Challenge: Return each line below that contains the string "field", and copy every such line in full.

BEGIN

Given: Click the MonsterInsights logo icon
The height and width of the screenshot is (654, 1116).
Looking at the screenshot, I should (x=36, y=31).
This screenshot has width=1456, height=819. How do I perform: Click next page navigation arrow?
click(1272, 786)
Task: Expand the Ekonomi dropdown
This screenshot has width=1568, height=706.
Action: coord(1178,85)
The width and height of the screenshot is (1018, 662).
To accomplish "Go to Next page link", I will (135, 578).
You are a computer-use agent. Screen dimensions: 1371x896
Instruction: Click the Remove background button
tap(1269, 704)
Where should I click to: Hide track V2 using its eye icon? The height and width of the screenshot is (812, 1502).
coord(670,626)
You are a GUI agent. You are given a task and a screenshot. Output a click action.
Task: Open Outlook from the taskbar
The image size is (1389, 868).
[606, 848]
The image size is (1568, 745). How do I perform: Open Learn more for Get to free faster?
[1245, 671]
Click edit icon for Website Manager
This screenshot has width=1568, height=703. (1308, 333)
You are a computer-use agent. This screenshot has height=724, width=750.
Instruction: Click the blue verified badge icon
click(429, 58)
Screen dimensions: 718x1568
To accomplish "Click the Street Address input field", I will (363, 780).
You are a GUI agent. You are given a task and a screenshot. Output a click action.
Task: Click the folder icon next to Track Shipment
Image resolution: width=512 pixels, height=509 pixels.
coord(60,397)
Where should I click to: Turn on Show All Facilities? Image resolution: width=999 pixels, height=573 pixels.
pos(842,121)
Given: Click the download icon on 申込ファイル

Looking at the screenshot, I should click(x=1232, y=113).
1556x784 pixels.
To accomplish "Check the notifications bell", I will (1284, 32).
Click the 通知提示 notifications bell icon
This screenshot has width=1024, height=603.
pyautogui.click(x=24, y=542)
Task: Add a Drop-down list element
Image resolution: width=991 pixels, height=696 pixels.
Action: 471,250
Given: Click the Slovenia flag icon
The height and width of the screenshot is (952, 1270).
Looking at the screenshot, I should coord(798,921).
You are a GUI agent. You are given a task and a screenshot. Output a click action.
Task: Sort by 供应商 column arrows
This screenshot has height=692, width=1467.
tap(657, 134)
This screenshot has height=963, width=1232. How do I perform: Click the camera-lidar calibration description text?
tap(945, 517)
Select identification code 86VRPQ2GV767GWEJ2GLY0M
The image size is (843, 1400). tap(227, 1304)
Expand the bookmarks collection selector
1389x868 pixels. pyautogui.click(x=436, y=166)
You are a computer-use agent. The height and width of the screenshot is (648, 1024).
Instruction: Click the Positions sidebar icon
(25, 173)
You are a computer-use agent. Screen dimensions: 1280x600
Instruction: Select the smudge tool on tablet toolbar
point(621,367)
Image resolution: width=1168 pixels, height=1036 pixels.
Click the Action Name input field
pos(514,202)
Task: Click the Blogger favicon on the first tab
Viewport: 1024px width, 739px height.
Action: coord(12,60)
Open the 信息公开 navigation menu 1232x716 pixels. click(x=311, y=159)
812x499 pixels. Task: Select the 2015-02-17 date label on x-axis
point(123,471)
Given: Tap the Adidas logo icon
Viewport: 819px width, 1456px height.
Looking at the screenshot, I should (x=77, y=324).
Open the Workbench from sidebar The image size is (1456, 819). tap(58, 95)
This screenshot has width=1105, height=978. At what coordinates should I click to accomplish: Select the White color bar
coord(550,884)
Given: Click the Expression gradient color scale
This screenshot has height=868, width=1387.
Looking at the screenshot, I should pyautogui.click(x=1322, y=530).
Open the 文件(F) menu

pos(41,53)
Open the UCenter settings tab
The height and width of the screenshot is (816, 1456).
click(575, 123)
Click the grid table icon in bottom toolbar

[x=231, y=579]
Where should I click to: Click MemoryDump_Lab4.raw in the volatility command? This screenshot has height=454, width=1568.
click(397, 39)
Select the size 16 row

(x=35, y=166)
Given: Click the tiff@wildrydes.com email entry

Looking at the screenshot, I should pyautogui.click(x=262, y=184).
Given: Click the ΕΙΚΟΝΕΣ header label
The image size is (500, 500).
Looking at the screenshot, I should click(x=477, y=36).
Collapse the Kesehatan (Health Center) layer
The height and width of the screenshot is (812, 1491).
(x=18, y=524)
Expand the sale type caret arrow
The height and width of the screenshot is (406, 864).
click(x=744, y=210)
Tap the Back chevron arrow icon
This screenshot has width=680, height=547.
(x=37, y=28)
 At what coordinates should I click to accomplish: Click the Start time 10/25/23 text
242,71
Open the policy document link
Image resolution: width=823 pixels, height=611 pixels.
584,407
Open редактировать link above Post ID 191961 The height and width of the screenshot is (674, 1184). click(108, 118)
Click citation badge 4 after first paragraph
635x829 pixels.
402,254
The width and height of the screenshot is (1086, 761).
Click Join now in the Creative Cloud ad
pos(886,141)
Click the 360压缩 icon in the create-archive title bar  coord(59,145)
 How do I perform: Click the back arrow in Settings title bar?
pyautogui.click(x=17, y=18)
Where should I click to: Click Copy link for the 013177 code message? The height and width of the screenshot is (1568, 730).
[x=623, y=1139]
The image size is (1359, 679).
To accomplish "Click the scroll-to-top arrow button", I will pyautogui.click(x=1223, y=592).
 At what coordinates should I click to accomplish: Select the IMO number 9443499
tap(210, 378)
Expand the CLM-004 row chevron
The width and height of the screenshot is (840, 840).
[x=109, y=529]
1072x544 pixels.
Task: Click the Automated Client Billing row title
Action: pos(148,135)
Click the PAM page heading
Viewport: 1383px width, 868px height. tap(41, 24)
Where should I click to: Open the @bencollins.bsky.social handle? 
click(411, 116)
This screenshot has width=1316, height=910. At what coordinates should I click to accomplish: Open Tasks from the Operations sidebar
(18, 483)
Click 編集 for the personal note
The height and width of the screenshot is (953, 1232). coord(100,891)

END

Output:
To accomplish "Click the Street Address input field", I will (363, 780).
Click the Action Name input field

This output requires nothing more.